[Start of section]

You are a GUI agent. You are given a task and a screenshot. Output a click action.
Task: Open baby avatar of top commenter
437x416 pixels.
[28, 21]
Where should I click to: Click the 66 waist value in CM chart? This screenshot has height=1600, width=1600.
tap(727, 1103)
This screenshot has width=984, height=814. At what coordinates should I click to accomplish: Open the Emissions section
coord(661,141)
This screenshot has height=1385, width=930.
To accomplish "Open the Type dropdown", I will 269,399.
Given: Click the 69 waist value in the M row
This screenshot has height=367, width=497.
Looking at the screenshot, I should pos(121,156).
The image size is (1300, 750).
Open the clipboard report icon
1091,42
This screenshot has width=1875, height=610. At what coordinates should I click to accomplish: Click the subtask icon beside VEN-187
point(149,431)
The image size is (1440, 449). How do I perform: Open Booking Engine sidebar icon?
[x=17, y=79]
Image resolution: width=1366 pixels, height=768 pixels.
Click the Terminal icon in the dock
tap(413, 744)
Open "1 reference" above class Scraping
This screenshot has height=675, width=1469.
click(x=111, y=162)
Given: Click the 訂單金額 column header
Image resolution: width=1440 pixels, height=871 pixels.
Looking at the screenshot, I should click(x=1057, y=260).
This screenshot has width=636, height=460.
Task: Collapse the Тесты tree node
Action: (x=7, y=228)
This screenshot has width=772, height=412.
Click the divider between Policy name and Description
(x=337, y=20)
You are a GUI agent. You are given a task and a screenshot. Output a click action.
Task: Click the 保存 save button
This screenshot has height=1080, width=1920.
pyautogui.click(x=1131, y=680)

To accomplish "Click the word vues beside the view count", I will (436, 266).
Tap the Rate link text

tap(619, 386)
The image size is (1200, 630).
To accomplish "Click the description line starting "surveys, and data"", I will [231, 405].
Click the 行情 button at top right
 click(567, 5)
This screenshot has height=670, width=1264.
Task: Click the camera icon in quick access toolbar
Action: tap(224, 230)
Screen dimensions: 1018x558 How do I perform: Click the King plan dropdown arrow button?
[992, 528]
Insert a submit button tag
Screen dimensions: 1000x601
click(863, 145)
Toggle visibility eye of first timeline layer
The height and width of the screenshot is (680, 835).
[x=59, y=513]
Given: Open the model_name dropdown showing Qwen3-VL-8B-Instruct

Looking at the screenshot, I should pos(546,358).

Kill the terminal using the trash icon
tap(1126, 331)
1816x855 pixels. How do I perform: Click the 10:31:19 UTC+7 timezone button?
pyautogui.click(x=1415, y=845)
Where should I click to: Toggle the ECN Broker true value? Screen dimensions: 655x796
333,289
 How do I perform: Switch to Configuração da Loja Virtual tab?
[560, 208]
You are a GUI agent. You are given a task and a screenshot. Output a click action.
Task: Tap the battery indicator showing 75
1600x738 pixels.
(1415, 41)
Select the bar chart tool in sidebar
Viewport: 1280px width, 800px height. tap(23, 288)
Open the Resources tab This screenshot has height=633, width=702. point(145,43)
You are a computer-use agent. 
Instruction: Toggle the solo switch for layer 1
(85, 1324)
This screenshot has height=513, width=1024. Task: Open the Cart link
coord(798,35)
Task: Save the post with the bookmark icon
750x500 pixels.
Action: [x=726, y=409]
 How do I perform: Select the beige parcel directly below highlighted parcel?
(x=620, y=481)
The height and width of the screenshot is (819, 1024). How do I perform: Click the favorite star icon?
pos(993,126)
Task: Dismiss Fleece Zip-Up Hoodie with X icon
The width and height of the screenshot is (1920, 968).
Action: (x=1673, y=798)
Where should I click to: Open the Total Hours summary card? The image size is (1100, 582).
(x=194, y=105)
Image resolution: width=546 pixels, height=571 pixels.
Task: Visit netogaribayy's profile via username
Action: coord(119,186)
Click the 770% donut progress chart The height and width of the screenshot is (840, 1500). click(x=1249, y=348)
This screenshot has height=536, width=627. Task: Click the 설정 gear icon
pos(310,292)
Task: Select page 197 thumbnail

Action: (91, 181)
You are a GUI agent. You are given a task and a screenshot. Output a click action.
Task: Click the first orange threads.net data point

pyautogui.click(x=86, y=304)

[End of section]

What is needed: Would you please transcribe each line of the material exactly?

Result of this task:
You are a GUI agent. You are given a task and a screenshot. Output a click action.
Task: Open baby avatar of top commenter
437x416 pixels.
[28, 21]
Where should I click to: Click the 66 waist value in CM chart? This screenshot has height=1600, width=1600.
tap(727, 1103)
This screenshot has width=984, height=814. At what coordinates should I click to accomplish: Open the Emissions section
coord(661,141)
This screenshot has height=1385, width=930.
To accomplish "Open the Type dropdown", I will 269,399.
Given: Click the 69 waist value in the M row
This screenshot has height=367, width=497.
Looking at the screenshot, I should pos(121,156).
The image size is (1300, 750).
Open the clipboard report icon
1091,42
This screenshot has width=1875, height=610. At what coordinates should I click to accomplish: Click the subtask icon beside VEN-187
point(149,431)
The image size is (1440, 449). How do I perform: Open Booking Engine sidebar icon?
[x=17, y=79]
Image resolution: width=1366 pixels, height=768 pixels.
Click the Terminal icon in the dock
tap(413, 744)
Open "1 reference" above class Scraping
This screenshot has height=675, width=1469.
click(x=111, y=162)
Given: Click the 訂單金額 column header
Image resolution: width=1440 pixels, height=871 pixels.
Looking at the screenshot, I should click(x=1057, y=260).
This screenshot has width=636, height=460.
Task: Collapse the Тесты tree node
Action: (x=7, y=228)
This screenshot has width=772, height=412.
Click the divider between Policy name and Description
(x=337, y=20)
You are a GUI agent. You are given a task and a screenshot. Output a click action.
Task: Click the 保存 save button
This screenshot has height=1080, width=1920.
pyautogui.click(x=1131, y=680)

To accomplish "Click the word vues beside the view count", I will (436, 266).
Tap the Rate link text

tap(619, 386)
The image size is (1200, 630).
To accomplish "Click the description line starting "surveys, and data"", I will [231, 405].
Click the 行情 button at top right
 click(567, 5)
This screenshot has height=670, width=1264.
Task: Click the camera icon in quick access toolbar
Action: tap(224, 230)
Screen dimensions: 1018x558 How do I perform: Click the King plan dropdown arrow button?
[992, 528]
Insert a submit button tag
Screen dimensions: 1000x601
click(863, 145)
Toggle visibility eye of first timeline layer
The height and width of the screenshot is (680, 835).
[x=59, y=513]
Given: Open the model_name dropdown showing Qwen3-VL-8B-Instruct

Looking at the screenshot, I should pos(546,358).

Kill the terminal using the trash icon
tap(1126, 331)
1816x855 pixels. How do I perform: Click the 10:31:19 UTC+7 timezone button?
pyautogui.click(x=1415, y=845)
Where should I click to: Toggle the ECN Broker true value? Screen dimensions: 655x796
333,289
 How do I perform: Switch to Configuração da Loja Virtual tab?
[560, 208]
You are a GUI agent. You are given a task and a screenshot. Output a click action.
Task: Tap the battery indicator showing 75
1600x738 pixels.
(1415, 41)
Select the bar chart tool in sidebar
Viewport: 1280px width, 800px height. tap(23, 288)
Open the Resources tab This screenshot has height=633, width=702. point(145,43)
You are a computer-use agent. 
Instruction: Toggle the solo switch for layer 1
(85, 1324)
This screenshot has height=513, width=1024. Task: Open the Cart link
coord(798,35)
Task: Save the post with the bookmark icon
750x500 pixels.
Action: [x=726, y=409]
 How do I perform: Select the beige parcel directly below highlighted parcel?
(x=620, y=481)
The height and width of the screenshot is (819, 1024). How do I perform: Click the favorite star icon?
pos(993,126)
Task: Dismiss Fleece Zip-Up Hoodie with X icon
The width and height of the screenshot is (1920, 968).
Action: (x=1673, y=798)
Where should I click to: Open the Total Hours summary card? The image size is (1100, 582).
(x=194, y=105)
Image resolution: width=546 pixels, height=571 pixels.
Task: Visit netogaribayy's profile via username
Action: coord(119,186)
Click the 770% donut progress chart The height and width of the screenshot is (840, 1500). click(x=1249, y=348)
This screenshot has height=536, width=627. Task: Click the 설정 gear icon
pos(310,292)
Task: Select page 197 thumbnail

Action: (91, 181)
You are a GUI agent. You are given a task and a screenshot. Output a click action.
Task: Click the first orange threads.net data point

pyautogui.click(x=86, y=304)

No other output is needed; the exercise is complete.